50 shades of banking

50 shades of banking. Image: Shutterstock
Written by Duena Blomstrom

We should be prepared to break up with our bank if it falls short of our relationship expectations. Story by Duena Blomstrom.

I’ve written about irrational loyalty in banking before, but a conversation at Money20/20 in Vegas last week prompted me to revisit it. Only, this time with the thesis that we as consumers have abnormally high pain thresholds when it comes to what we expect of banking as a service, and its technology as the manifestation of it. While I’m the first to glare, point and shake a bank, on this topic it’s not them, it’s us.

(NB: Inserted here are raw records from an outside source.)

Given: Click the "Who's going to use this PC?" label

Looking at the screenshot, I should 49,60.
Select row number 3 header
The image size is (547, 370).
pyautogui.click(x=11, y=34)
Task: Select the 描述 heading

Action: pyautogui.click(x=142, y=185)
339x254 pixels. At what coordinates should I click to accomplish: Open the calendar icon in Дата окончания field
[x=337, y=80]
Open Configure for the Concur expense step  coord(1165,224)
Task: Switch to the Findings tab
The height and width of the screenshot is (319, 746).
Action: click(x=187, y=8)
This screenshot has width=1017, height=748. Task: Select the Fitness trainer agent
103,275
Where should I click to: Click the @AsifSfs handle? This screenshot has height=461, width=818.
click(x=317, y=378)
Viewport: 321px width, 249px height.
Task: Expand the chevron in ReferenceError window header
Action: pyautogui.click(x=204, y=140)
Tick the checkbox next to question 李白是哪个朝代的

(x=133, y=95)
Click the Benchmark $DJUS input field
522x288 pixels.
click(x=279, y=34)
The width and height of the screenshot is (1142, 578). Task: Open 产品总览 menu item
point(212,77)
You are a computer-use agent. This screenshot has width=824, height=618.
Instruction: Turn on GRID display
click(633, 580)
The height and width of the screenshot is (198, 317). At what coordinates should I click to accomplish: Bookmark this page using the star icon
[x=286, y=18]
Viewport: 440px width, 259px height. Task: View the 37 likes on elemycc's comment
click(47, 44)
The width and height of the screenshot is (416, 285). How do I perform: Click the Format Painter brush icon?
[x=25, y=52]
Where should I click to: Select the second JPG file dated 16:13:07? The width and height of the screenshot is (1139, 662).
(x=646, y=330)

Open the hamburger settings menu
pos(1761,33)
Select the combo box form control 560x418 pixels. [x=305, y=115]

Duena Blomstrom's image of a person demonstrating their soft limits and hard limits when it comes to their relationship with their bank.“If my bank completely pissed me off I’d leave!” a friend proclaimed, and it made me wonder what ‘completely’ means to each of us. With the rise of the 50 Shades phenomenon in popular culture, we all know there have to be agreed limits even in a borderline abusive relationship. What are ours when it comes to being flogged by our bank? Shall we agree that money and data being safe is a hard limit? I think we should, or we’d be left with no core services we need out of banking.

Outside of that, would we leave if we were unable to open a new account for days? What if the interest rates were clearly lower than the market? What if the mortgages became suddenly and perceivably higher? Are these then soft limits; do we negotiate with ourselves whether the pain is bearable as compared to the perceived hustle of changing banks and end up staying?

When else do we entertain it? Do we even think about leaving when we’re left on hold for hours; when we need to enter our password for the 20th time and half our day was spent trying to log in to make a transfer online only to find no evident way to do it, and no evidence of what it costs to do so? Do we ever wonder why, when you call a telecom company, there’s a ‘Press 4 if you’re thinking of leaving us’, but when you call a bank there’s never that option?

Do we flirt with the idea of leaving every time we catch a glimpse of a challenger bank flaunting features we’ve never seen in our bank, or are they so far removed from our day-to-day digital banking experience we mentally categorize them as sci-fi?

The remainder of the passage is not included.